Prices updated October, 2023.
Pricing from Multiple Vendors
Price Alert Tool (excludes Amazon)
Price History (excludes Amazon)
Price History for Empress Effects Phaser Guitar Effects Pedal
|Current Price||$299.00||October 1, 2023|
|Highest Price||$299.00||December 24, 2022|
|Lowest Price||$299.00||December 24, 2022|
Last price changes
|$299.00||December 24, 2022|
IDEAL FOR: Clean tones, recording, modulation fanatics, layering, modern styles, and rhythmic styles.
Empress Phaser Overall Tone Quality
The Empress Phaser has a lot of flexibility, but the most distinct aspect of its tone is the pulse-like phaser settings, with pronounced peaks and troughs. You can smooth these out, but it definitely has a rhythmic quality, almost like a delay or echo pedal.
Waveform 7 (labels are on the front of the pedal) is the rhythm mode that most exemplifies this aspect of the pedal.
To produce these modes, Empress combines an analog circuit with digital control.
So the tone is fantastic, even before you get to the thorough control scheme (more on that below).

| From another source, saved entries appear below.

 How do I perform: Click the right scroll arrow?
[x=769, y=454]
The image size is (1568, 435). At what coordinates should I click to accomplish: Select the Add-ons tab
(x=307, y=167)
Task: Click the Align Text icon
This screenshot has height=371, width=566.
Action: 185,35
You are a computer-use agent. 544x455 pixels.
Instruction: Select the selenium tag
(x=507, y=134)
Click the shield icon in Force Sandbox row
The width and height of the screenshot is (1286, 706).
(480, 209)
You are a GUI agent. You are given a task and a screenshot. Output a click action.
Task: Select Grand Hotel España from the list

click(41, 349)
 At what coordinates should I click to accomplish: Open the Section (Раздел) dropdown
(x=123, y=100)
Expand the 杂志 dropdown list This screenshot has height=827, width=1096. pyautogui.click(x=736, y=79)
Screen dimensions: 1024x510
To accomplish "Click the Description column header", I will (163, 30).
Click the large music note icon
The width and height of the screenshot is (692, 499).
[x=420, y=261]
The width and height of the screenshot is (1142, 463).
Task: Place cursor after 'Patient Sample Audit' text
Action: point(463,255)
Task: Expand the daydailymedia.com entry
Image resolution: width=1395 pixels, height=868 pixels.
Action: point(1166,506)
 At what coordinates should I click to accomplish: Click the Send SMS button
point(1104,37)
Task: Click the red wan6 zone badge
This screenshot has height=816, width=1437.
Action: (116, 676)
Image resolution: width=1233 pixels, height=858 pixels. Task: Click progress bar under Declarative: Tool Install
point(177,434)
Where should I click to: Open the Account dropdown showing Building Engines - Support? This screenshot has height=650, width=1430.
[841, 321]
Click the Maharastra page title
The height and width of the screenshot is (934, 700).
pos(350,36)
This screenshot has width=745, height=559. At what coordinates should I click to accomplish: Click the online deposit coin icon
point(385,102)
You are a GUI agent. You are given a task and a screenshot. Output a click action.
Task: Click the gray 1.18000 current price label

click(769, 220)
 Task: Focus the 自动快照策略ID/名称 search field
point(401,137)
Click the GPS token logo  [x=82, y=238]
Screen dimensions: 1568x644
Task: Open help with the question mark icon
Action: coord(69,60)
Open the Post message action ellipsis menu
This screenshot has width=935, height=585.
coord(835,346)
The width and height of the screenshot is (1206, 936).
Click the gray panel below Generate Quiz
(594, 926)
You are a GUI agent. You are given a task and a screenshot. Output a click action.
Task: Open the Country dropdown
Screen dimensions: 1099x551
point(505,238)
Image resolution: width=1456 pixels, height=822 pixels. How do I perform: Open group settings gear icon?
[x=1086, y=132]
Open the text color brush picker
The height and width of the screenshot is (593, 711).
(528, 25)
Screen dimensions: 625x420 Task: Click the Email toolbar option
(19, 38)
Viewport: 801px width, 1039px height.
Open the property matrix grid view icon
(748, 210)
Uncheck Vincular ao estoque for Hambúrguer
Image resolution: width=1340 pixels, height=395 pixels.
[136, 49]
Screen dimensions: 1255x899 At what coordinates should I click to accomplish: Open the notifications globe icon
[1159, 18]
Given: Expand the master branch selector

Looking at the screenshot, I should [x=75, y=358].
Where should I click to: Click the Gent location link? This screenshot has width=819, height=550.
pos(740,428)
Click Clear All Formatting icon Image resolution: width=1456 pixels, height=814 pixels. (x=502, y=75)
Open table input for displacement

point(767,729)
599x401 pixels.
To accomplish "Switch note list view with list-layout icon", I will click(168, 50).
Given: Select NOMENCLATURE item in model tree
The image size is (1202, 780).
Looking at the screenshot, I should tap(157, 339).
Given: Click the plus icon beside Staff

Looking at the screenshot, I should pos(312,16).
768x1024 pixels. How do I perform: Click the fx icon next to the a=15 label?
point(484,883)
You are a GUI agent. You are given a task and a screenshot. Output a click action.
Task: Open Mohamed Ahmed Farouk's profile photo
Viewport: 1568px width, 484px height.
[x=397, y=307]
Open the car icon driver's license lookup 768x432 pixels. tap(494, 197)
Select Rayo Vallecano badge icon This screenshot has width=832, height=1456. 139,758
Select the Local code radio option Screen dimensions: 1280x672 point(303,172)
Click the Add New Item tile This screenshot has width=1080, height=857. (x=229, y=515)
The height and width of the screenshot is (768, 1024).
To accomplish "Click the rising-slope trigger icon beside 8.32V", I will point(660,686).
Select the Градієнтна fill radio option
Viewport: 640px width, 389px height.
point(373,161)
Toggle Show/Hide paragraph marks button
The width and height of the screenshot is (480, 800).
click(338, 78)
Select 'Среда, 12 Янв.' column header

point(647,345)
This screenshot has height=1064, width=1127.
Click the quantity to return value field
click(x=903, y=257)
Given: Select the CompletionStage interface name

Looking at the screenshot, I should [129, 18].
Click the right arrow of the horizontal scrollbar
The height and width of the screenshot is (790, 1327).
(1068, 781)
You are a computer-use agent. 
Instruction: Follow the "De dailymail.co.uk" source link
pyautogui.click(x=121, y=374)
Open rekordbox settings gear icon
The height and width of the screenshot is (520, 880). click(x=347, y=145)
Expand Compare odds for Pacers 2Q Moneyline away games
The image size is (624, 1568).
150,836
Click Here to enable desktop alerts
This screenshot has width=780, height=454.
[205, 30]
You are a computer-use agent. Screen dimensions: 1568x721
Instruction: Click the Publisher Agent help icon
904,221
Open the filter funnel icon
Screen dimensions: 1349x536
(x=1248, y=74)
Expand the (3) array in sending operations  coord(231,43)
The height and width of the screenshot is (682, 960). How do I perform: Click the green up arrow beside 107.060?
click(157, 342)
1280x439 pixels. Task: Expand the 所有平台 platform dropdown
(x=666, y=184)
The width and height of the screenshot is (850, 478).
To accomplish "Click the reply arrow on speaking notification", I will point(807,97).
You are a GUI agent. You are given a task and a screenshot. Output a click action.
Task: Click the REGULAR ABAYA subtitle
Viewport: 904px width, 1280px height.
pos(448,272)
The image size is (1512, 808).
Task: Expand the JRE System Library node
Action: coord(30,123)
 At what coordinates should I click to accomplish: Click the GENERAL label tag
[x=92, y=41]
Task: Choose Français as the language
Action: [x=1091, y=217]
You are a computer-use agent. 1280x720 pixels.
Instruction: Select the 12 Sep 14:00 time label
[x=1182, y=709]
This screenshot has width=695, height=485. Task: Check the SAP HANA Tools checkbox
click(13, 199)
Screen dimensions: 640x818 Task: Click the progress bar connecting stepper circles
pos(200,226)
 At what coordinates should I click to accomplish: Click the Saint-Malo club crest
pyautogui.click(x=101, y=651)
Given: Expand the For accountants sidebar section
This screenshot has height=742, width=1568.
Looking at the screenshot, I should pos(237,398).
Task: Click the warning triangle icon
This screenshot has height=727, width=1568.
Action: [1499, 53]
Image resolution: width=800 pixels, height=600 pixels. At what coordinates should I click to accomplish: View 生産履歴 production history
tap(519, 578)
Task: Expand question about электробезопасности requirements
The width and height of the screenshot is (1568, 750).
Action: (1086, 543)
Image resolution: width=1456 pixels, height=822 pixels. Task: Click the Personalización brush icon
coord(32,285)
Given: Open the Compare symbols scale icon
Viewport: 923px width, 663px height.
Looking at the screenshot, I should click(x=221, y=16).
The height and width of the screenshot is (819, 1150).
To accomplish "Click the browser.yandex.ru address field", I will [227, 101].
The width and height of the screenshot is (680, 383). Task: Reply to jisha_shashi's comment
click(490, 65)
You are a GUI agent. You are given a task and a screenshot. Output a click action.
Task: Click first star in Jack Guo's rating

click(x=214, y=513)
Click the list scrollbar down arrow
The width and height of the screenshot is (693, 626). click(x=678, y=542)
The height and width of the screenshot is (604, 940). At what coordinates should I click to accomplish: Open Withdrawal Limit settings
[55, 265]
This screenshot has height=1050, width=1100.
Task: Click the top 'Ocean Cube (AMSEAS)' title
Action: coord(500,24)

Slower phase patterns, more traditional phaser sounds, showcase the analog circuit really well. It's a full and lush layer of modulation that thickens up your clean tone and sounds good with a little more low-end in your EQ.
Here's a demo that I did about three years before publishing this review.
Exact same pedal.
Heavier Phase Troughs
As the speed of your sweeps increase, you get that more pulsating sound, which can be tempered by the mix control.
These are unique tones and definitely more expansive than something like the MXR Phase 90.
We've gotten similar tones from the Boss PH-3 Phase Shifter.
Though I'd argue the tone in the Empress is better.
Read the full review: Boss PH-3 Phase Shifter
Waveform 8 is another rhythmic pattern. It has an echo that you can control with the tap tempo or make adjustments with the speed/ratio knob.
Here are the ratios you can select:
Trails still sound pretty thick and if you turn up the blend knob to be only the effect, you can hear a lot more of an ethereal, almost ambient-sounding trail. Overall, the combining of rhythmic patterns with modulation produces a lot of unique and addictive sounds.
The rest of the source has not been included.